We think this is a global trend we've seen after COP26, the ISSB and all these organizations willing to normalize, I would say the extra financial and we are willing to part contribute to that. Christyan, just a word. I read your paper this morning. You are pessimistic about our capacity to make buybacks on the year 2022. If we announce EUR 2 billion for first half, I'm not sure we'll decrease on the second half until our share will reach the roof. Unless the share will raise the roof. Thank you.
Thanks, Patrick Pouyanné, and I look forward to the World Cup with you in Qatar. Very excited.
Thank you. With more buybacks, I know.
Thank you. Next question comes from the line of Biraj Borkhataria from RBC. Please go ahead.
Hi. Thanks for taking my question. The first one is just a clarification on trading. You mentioned a $1 billion, I think you referred to integrated gas benefit in 2021, but I recall last quarter, you called out $500 million benefit, I guess implying that the trading contribution for gas, integrated gas was the same in Q4. Would have expected it to be better. Could you just run through those numbers again? And also, if you could quantify the electricity side trading gain there, that would be helpful. And then the second question is on Libya. I believe there's some kind of one-off or catch-up tax payment due in 2022. Is there any details you can provide on that? Thank you.
Okay. I was wondering, I mean, what I think, have you seen the results from iGRP for Q4? They are quite exceptional. I think $6 billion, if I remember.
Yes. Yep.
We just sent a warning, but we consider it somewhere in this $6 billion. It's reported as recurring results, a $1 billion which has been clearly given by the, I would say, exceptional trading. I remind you that in Q2 2020 our oil trading, we made the same warning. I just to tell you, because the base for me is more $5 billion for a quarter than $6 billion.
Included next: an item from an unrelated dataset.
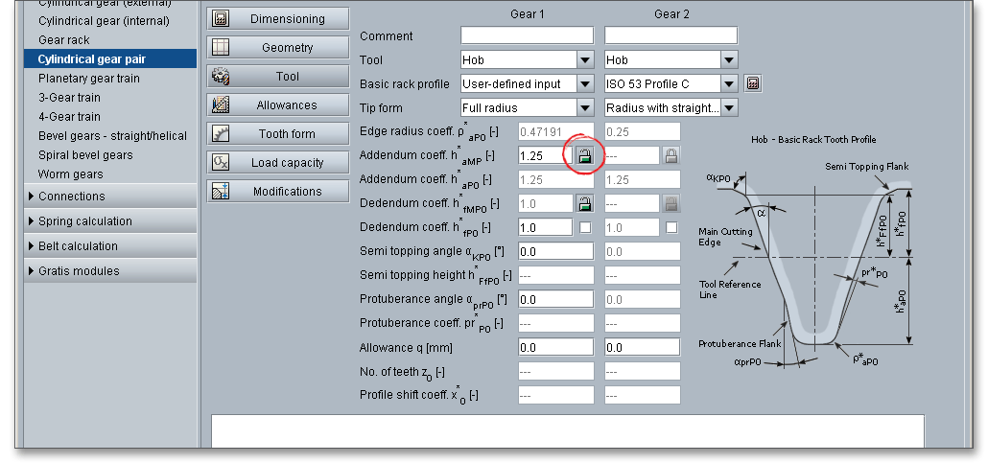Open Gear 1 Tool dropdown

(x=585, y=59)
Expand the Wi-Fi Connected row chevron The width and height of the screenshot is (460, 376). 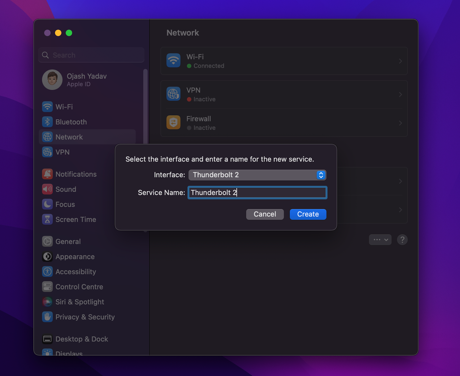coord(400,61)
$5 billion and $6 billion.
$5 billion and $6 billion. You can consider take it like that. It's gas and power team, which because iGRP includes everywhere, everything. I will not give more detail on that.
That's the beauty of the integration.
Oh, yeah. Pardon me?
That's the beauty of the integration. The fact that at the same time, you can deliver high performance in terms of gas trading, but also on electricity trading as well.
Yes. Libya. Yes, in Libya, there is in all, I would say, working capital.
Yes.
We add an amount of around $1 billion.
End of.
End of 2021. I will be very transparent to you. End of December 2021, there is $1 billion which is in all balance sheets.
Balance sheets, yes.
Which has been transferred in Libya to the Libyan government. Why it was in our balance sheet, like it was with all the partners, is that there was a debate to which institution we should direct the $1 billion. Obviously, we are all very careful together with our colleagues, partners on the Waha field, not to direct that to the wrong institution. We wanted that to be sure that it was a Central Bank of Libya and the right account not to be accused of mismanagement. It took a little time to clarify the paperwork, and we received the instruction, a clear and valid instruction in January. The $1 billion, which is in our working capital, has disappeared now. End of March, it will not be anywhere there.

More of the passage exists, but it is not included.